While the company has said that it will pay for all costs associated with the spill, response and cleanup — which will likely include significant amounts of environmental restoration — Schatz’s Washington D.C. press secretary, Julie McClain, said the dedication of Superfund money is a backup plan to make sure the government’s efforts aren’t stymied.

“This is important because the agencies don’t have to worry about how they will pay to take actions needed in real time,” McClain said in an email. “We understand that Matson has acknowledged responsibility for the spill. With their goodwill, it may not be necessary to tap into (Superfund) funding at all. However, the availability of the (Superfund) money gives the responding agencies confidence to proceed knowing that they have a source of funding available.”

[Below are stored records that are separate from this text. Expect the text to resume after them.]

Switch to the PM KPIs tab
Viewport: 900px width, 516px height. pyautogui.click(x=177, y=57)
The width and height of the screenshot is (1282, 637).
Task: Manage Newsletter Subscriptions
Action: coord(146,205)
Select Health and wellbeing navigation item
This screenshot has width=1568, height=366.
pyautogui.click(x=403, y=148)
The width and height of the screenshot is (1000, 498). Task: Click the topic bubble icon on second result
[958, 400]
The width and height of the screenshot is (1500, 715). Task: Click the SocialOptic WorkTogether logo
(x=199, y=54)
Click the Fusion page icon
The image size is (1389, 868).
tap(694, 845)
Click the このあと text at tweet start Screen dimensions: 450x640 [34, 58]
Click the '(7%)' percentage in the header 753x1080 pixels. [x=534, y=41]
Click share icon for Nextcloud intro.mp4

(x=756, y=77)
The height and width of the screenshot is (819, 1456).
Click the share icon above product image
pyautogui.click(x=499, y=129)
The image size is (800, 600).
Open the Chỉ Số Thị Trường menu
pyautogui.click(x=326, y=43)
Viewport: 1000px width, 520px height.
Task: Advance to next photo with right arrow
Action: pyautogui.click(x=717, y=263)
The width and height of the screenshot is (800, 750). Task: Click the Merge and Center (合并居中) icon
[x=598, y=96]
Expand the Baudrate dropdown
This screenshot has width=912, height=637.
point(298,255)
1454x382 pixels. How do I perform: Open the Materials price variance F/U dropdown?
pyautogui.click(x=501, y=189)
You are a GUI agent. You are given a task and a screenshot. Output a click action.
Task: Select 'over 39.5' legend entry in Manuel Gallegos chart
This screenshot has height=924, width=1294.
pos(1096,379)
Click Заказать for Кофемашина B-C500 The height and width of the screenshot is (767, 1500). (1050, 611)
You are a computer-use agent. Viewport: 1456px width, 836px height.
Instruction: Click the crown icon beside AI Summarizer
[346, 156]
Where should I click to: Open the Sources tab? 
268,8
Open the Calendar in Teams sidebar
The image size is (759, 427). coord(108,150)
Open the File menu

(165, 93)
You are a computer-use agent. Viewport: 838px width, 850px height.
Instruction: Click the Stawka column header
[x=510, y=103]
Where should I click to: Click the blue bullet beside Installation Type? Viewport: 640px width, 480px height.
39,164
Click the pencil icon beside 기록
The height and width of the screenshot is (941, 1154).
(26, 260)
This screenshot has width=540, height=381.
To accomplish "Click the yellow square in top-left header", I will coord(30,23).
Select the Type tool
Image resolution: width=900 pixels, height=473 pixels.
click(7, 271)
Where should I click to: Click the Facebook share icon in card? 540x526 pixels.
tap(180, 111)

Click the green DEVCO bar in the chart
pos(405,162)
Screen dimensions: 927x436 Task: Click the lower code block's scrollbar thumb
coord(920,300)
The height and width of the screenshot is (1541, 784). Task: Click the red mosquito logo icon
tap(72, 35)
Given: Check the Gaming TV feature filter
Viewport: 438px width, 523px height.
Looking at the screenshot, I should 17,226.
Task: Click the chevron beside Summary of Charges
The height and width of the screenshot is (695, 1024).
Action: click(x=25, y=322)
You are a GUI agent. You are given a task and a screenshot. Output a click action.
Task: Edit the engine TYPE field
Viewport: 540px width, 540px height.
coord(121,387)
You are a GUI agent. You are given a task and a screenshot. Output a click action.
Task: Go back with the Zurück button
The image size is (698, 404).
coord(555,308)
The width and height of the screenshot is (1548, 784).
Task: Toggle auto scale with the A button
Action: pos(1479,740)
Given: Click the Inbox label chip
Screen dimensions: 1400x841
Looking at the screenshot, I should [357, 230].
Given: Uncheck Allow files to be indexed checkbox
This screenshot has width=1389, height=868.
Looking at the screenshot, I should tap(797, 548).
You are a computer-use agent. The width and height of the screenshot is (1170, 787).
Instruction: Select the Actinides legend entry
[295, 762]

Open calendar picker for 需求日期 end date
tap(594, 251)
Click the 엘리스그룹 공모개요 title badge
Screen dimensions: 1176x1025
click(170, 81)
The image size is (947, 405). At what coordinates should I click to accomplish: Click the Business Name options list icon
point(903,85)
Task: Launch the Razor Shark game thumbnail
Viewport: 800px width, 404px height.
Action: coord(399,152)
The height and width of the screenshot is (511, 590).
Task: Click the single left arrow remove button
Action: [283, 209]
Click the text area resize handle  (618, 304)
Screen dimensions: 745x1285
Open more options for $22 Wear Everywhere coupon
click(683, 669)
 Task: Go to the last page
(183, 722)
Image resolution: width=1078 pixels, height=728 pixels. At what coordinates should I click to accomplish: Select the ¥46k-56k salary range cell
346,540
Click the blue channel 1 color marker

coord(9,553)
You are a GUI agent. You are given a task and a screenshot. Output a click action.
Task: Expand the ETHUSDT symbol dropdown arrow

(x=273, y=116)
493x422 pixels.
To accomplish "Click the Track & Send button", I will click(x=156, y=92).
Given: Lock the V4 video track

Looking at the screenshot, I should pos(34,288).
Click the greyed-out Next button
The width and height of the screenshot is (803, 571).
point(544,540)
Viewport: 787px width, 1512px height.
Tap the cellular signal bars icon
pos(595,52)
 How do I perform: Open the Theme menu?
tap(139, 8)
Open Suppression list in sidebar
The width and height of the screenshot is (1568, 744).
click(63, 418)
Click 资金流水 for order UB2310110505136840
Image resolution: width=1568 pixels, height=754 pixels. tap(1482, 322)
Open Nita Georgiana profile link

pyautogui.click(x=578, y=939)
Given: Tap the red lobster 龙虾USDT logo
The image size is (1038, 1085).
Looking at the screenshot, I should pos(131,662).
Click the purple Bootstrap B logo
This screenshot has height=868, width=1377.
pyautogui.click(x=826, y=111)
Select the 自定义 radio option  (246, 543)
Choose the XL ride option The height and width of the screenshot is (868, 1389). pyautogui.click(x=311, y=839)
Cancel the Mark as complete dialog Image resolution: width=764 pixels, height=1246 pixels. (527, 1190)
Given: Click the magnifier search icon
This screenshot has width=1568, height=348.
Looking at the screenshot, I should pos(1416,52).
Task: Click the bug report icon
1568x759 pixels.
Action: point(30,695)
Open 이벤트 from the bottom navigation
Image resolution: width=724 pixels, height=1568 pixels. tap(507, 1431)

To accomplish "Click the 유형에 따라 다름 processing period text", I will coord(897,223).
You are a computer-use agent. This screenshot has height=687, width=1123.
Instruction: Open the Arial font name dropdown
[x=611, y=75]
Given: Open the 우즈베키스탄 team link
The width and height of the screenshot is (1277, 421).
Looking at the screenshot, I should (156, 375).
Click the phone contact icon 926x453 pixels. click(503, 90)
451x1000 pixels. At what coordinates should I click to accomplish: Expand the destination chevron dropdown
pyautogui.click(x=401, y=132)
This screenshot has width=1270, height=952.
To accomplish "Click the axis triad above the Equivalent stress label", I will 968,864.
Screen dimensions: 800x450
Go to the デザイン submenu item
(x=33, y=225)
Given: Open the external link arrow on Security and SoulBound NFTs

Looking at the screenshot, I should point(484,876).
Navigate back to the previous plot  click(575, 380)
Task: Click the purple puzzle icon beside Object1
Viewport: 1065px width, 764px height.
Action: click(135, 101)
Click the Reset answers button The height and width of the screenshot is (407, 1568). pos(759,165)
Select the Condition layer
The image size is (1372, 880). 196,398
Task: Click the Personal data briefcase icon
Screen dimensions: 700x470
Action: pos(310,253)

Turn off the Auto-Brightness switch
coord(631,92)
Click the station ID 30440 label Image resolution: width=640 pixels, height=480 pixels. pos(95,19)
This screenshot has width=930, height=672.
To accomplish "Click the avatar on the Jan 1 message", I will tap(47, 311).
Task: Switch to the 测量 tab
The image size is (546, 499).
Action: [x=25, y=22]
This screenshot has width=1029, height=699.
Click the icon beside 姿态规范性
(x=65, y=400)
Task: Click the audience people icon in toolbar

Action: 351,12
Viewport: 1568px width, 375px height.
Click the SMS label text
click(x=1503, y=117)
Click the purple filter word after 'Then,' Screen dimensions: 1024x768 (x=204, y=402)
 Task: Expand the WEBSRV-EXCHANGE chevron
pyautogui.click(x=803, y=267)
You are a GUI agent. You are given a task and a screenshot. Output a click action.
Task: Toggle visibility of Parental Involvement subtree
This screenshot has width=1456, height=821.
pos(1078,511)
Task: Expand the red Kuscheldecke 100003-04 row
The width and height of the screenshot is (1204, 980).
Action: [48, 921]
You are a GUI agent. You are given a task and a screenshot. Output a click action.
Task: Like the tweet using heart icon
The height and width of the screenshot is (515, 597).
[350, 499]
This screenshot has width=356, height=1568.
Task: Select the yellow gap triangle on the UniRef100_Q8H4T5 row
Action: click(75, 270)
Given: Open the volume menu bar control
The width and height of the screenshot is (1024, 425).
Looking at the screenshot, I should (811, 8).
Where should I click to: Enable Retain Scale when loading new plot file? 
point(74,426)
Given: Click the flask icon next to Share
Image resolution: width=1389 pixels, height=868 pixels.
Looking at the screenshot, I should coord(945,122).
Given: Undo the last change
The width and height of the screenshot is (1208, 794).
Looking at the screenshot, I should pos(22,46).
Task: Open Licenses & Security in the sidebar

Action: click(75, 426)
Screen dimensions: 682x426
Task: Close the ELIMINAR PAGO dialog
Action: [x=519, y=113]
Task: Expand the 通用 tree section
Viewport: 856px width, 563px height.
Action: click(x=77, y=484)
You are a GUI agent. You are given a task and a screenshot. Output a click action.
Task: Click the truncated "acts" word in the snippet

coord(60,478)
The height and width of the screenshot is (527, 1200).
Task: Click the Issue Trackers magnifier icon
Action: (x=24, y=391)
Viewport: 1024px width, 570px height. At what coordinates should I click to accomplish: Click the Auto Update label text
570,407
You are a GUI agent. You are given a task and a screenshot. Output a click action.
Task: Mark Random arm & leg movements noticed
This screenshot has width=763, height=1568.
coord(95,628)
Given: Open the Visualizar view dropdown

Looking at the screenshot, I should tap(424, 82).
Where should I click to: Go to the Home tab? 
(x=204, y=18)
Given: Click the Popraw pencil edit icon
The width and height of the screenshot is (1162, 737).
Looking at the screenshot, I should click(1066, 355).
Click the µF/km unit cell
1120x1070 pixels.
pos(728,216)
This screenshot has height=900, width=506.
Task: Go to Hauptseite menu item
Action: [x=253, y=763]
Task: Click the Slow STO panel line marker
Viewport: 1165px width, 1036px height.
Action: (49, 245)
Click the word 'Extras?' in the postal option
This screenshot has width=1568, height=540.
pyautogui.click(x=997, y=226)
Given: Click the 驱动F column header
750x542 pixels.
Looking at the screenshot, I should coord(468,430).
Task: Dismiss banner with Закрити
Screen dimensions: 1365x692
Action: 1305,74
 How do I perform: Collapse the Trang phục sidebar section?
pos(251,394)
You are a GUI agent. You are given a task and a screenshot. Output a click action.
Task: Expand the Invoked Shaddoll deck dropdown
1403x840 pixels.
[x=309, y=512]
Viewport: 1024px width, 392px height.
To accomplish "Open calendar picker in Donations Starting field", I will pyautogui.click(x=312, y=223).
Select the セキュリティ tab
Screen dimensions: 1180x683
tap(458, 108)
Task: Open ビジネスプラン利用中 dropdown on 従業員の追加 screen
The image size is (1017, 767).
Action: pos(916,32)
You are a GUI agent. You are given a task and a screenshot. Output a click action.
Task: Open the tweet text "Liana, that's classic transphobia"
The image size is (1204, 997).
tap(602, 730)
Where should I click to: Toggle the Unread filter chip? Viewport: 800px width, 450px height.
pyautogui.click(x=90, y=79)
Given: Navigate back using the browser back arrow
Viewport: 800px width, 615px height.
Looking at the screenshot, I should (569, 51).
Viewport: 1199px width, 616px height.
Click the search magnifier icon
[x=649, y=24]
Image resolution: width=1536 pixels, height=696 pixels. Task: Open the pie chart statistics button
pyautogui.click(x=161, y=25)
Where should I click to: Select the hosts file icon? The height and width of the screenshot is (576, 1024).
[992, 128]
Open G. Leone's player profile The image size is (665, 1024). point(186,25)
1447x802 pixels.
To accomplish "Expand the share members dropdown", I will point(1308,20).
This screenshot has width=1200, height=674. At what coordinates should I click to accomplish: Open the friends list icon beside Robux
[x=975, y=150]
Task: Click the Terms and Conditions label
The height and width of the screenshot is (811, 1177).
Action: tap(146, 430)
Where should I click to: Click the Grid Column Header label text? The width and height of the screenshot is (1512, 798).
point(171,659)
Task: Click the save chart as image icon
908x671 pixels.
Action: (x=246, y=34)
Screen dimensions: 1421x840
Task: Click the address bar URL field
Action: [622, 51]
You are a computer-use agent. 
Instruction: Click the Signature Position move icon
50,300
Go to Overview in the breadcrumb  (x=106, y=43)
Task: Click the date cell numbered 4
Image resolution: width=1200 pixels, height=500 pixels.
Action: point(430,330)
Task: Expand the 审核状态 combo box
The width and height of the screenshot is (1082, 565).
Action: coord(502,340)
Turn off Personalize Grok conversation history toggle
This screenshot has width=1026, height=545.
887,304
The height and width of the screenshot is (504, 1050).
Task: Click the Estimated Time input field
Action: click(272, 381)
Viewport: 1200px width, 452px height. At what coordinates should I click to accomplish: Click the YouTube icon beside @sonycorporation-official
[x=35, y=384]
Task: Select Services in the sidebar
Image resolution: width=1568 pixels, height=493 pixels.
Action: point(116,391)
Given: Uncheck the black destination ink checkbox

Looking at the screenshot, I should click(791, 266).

Superfund is the common name for the Comprehensive Environmental Response, Compensation and Liability Act of 1980 that taxed petroleum and chemical industries to help pay for the response efforts when hazardous materials are released into the environment.

Officials have set up an incident command center on Sand Island Road. Keith Kawaoka of the state Hazard Evaluation and Emergency Response Office said Wednesday about 85 people “are working on this thing very hard on a daily basis.”

Kawaoka and NOAA scientists said tests of the water as well as other monitoring efforts show that the situation is visibly improving, with oxygen levels returning to normal and the molasses slowly flushing out into areas where coastal currents are carrying it away. Some molasses is still not flushed out of Keehi Lagoon, especially the west end near the reef runway of Honolulu International Airport.

Federal environmental officials — from EPA, the Fish & Wildlife Service and NOAA — are crafting long-term monitoring plans to determine effects on fish and the marine habitat, including the coral reefs and other endangered species.

Kevin Foster, a marine ecology specialist with the Fish & Wildlife Service, said researchers are hoping to identify the extent of injuries to the marine environment and then come up with ways to rebuild the resources.